[Tasks and exercises]:
- 1) Translate this sentence from the merger remarks below into Spanish: "Jamie was in Europe last week seeing the people there."
- 2) List every geographic place named in the merger remarks below.
- 3) Carry the merger remarks below forward from their last sentence, keeping the same speaker and tone.

Now, our merger philosophy in trying to execute all of this is to make sure that the primary responsibility to do this is with the line of businesses, the staff groups, whomever they are. They have the responsibility to execute their merger plan. Overlaying all of that, we have a merger integration office that Don Layton and Heidi Miller run that keeps track of what’s going on. It looks at interdependencies, if something happens here, what’s the impact on another area of the



bank. So we’re good at that. We track that; we manage it. And then Jamie is very hands-on in all of this stuff. So the process I think is working about as well as we could hope.

On the organizational side, as you know, day one, we announced a lot of jobs. The announcement date three months ago, we announced the executive committee of 27 people. By now we’ve made business decisions, people decisions three to four levels down in the company, over 600 jobs announced. And our number in terms of head count reductions is still 10,000. 6 percent of our total work force are working hard to redeploy people as we lay people off, but we will achieve these numbers.

And the leadership of the firm, beyond just Jamie and me and a few other senior people, is working well, as I said. And the next line is just a cut of the executive committee which we announced on day one. Just to give you sort of a feel for how we’re getting this group involved, we’ve probably had at least five meetings of this group, half a day kind of meetings, one whole day and a dinner, and got into a lot of stuff. You can get a feel right there how a senior management team is probably going to work together. We did some cultural exercises early on, the JPMorgan Chase people on one side of the room, the Bank One people on the other side of the room. What do you like or dislike about your own culture; what do you like or dislike about the other guy’s culture; and then you share that. And it’s good stuff because you’re talking about it and you need to get it out on the table. And there were no major surprises there and it was just a very healthy kind of exercise.

The other thing we did I think is a good indicator every time you go through a merger, you need to come up with what’s your mission statement or purpose and what are your values and how do you behave and operate the place. Usually that’s painful. It takes a long time to do. We had a meeting and probably in less than two and a half hours, generally got agreement on what we



want to do around those subjects. Very unusual. Just a good sign. So I feel good about how all that’s coming together. A few other anecdotes, we travel around a lot. A week and a half ago Jamie and I were in Texas. That’s a market where everything came together in a very leadership kind of way. There was no business in Texas that we’re not really good at and really big at. The employees feel it. It was exciting. Town hall meetings we go to all the time. A good indicator of that, I’ve never seen a town hall meeting, and I had this big town hall meeting in Houston 6-, 700 people from both firms. It was you know a level of excitement that was really kind of different than most mergers. You know, you walk into most mergers in town halls and it’s a bit of a downer because people are worried about everything and where it’s going, and that didn’t happen.

Jamie was in Europe last week seeing the people there. So it’s all good stuff so far.

So with that, let me turn it over to Jamie.

MR. DIMON: Thank you very much. I just want to reiterate with an opening thing that the merger is going fabulously well. The management team is getting along good. All the management teams get along very well.

Some of the stuff I’m going to take you through I think will demonstrate that by decisions that we’ve actually been making. Remember it’s only 100 days in. So I think this is at least as fast as I’ve ever seen it done.

[Given data]:
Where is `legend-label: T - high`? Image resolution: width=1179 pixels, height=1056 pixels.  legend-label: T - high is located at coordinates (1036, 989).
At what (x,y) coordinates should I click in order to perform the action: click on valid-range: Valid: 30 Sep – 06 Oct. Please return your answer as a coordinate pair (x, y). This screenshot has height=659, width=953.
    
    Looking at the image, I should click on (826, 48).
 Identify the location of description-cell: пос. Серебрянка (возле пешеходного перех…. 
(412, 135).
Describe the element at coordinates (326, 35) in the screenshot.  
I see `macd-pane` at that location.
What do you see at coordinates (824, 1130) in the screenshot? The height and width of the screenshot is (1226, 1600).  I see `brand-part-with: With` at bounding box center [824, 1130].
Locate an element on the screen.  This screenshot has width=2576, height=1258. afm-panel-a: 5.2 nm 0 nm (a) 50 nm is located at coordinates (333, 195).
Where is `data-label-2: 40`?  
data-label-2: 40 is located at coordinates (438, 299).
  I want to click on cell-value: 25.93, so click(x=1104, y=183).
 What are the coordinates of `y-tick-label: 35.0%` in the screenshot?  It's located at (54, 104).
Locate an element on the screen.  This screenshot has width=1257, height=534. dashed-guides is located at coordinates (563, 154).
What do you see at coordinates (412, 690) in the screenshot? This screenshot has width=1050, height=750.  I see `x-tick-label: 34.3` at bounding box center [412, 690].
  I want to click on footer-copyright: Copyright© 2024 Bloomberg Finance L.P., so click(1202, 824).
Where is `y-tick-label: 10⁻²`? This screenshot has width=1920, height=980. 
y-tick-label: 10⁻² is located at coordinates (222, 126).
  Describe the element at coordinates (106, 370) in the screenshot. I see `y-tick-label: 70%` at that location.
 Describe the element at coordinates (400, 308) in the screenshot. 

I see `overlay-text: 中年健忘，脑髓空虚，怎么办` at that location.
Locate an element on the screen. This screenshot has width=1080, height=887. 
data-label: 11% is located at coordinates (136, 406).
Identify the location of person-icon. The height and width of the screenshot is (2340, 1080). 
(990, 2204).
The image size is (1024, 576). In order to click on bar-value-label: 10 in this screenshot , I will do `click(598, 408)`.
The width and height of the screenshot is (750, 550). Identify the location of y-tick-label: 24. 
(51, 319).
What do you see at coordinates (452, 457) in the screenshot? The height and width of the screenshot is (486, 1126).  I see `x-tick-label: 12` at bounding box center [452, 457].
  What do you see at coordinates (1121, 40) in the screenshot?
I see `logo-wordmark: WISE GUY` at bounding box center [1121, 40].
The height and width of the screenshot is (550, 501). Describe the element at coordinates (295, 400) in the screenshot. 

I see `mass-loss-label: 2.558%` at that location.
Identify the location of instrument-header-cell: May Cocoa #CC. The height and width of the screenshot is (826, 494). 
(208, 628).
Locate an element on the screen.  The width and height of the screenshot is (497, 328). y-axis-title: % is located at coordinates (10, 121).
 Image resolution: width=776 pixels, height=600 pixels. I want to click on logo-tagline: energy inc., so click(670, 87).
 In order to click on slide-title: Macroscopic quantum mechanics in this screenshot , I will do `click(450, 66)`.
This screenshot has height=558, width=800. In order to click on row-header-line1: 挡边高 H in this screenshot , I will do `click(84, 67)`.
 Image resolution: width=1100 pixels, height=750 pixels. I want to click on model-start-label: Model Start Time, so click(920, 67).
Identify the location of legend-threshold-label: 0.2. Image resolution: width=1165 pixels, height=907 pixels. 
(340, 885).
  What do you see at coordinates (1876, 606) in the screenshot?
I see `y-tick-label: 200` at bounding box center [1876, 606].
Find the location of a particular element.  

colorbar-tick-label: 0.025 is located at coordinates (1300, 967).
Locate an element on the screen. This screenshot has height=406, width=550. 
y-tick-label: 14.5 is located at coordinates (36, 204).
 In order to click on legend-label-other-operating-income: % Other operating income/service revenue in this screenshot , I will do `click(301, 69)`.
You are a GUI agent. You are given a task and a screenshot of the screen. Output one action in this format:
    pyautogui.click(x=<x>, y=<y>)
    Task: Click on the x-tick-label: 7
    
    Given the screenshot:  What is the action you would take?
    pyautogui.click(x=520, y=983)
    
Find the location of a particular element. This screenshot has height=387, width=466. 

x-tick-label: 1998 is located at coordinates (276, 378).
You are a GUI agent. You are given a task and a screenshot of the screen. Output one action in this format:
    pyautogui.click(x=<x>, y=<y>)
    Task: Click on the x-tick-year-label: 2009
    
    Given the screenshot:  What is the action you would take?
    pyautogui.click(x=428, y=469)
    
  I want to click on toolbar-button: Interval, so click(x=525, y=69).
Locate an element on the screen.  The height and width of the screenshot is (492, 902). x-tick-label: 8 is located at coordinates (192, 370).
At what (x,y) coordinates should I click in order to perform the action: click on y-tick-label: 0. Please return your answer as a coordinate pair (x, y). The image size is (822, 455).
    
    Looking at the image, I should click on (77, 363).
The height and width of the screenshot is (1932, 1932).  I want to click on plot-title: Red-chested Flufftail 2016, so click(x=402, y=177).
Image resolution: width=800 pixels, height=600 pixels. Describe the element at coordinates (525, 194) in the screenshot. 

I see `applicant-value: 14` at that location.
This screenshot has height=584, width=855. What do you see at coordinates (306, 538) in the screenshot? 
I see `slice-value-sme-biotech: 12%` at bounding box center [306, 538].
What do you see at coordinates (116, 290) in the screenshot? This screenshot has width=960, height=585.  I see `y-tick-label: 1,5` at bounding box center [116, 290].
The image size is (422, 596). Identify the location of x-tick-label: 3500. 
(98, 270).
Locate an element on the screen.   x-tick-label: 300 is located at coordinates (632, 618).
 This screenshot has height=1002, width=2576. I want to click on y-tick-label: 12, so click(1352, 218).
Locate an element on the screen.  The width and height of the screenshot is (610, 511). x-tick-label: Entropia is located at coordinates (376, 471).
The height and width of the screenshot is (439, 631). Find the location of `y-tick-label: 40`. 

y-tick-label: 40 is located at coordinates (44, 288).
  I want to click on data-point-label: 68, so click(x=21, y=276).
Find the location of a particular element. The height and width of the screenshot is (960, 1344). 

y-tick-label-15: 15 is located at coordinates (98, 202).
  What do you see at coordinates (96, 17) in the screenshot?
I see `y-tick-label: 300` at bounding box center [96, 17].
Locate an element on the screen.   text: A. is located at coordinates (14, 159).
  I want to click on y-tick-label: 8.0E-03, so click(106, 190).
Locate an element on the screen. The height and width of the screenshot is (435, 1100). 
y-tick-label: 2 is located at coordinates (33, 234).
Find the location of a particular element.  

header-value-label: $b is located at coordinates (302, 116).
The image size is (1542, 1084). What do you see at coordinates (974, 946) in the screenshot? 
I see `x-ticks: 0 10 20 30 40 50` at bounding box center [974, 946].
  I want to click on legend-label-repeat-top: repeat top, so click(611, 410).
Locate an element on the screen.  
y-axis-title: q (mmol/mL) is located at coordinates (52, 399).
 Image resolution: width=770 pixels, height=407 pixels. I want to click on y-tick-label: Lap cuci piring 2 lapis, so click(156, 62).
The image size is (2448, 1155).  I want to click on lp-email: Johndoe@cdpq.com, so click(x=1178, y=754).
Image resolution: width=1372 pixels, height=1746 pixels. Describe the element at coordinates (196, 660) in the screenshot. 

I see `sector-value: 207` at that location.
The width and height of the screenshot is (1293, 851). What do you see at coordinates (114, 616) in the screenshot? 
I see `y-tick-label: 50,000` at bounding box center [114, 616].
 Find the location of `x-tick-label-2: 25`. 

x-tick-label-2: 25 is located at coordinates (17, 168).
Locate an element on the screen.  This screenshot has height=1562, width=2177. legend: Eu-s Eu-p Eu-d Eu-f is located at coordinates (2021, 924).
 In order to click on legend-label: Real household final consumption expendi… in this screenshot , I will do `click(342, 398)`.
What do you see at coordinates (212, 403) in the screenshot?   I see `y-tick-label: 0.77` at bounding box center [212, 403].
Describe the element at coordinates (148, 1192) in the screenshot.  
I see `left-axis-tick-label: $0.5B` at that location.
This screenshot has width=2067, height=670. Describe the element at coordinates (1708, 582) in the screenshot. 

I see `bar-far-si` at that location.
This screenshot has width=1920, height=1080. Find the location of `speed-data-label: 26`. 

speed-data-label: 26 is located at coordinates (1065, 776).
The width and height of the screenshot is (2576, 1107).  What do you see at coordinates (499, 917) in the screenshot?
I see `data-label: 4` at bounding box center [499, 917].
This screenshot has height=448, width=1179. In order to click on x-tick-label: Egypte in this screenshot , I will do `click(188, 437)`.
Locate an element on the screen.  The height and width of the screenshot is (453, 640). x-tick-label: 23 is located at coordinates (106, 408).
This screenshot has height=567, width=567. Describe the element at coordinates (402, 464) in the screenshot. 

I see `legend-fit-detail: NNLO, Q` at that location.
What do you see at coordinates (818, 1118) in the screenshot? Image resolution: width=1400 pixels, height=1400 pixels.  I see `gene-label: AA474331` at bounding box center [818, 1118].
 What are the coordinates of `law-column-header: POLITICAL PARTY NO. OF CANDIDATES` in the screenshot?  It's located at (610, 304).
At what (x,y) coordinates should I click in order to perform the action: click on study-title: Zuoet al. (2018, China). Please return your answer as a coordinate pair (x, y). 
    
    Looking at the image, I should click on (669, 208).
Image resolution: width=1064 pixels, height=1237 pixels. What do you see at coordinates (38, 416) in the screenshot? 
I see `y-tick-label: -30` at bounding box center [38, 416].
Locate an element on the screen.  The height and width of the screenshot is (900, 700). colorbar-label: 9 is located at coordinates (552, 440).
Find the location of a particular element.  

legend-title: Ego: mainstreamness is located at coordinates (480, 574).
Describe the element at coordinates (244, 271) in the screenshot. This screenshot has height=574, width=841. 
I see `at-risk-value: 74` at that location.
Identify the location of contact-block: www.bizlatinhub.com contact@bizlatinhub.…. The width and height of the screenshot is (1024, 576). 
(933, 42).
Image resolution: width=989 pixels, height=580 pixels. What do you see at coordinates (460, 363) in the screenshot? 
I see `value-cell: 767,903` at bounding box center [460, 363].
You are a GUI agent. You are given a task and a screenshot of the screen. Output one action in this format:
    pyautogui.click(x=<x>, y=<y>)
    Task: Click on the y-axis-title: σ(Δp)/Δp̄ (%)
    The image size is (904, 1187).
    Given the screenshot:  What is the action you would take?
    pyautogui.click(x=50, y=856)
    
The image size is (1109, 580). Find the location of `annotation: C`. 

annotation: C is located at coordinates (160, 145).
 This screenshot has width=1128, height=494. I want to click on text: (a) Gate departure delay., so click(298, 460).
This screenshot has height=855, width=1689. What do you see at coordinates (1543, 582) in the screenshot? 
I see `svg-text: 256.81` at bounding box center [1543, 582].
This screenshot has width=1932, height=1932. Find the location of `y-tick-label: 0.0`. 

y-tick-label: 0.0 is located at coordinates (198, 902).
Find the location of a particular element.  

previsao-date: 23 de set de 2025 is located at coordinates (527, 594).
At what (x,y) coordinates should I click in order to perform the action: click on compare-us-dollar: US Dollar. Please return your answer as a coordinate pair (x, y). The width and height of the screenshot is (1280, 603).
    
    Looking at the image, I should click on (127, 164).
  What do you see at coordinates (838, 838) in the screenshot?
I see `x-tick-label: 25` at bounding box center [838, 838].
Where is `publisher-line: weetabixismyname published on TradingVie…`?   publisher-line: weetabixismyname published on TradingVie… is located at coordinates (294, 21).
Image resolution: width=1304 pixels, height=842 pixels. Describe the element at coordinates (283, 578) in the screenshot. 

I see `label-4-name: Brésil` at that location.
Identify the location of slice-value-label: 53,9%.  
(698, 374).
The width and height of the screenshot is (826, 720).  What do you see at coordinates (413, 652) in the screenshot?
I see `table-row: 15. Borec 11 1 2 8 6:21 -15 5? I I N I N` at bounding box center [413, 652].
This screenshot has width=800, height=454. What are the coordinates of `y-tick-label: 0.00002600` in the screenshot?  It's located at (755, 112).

[Answers for this exercise]:
- 1) Jamie estuvo en Europa la semana pasada viendo a la gente de allí.

- 2) Texas, Houston, Europe

- 3)
On technology systems, the teams are working great. We actually already decided pretty much 90, 95 percent of all the major systems platforms. Some of you may know this often becomes the battle ground for how you’re going to run a future company. The importance of that is we’ve been able to take thousands of people, programmers, for example, and they’re already starting to work on the actual conversions and not just making the decisions. Some of the decisions were



easy, like we will be using the Bank One’s retail platform for the most part. We’ll be using JPMorgan’s wholesale platform for the most part. We’ve also pretty much gotten very close to identifying how we’re going to do the DDA systems, the general ledgers, data centers, et cetera. So we just have the beginning of a war room upstairs on 37 and the beginnings of a real calendar, so when we actually do some of these conversions, so we’ll meet all those things. We’ve got some great people. We have a few big decisions remaining, but at the end of the day — and this last point is important – we will build some of the best systems operations in the business. We have to do it. It’s too critical to our company. And so we’re going to put a lot of resources to do it right, not just to get it done.

And I think if you go to the next page, on the financial side, again, this is an area which somewhat takes a long time to get it exactly right, so I’m going to tell you, just make a bunch of statements and show you something.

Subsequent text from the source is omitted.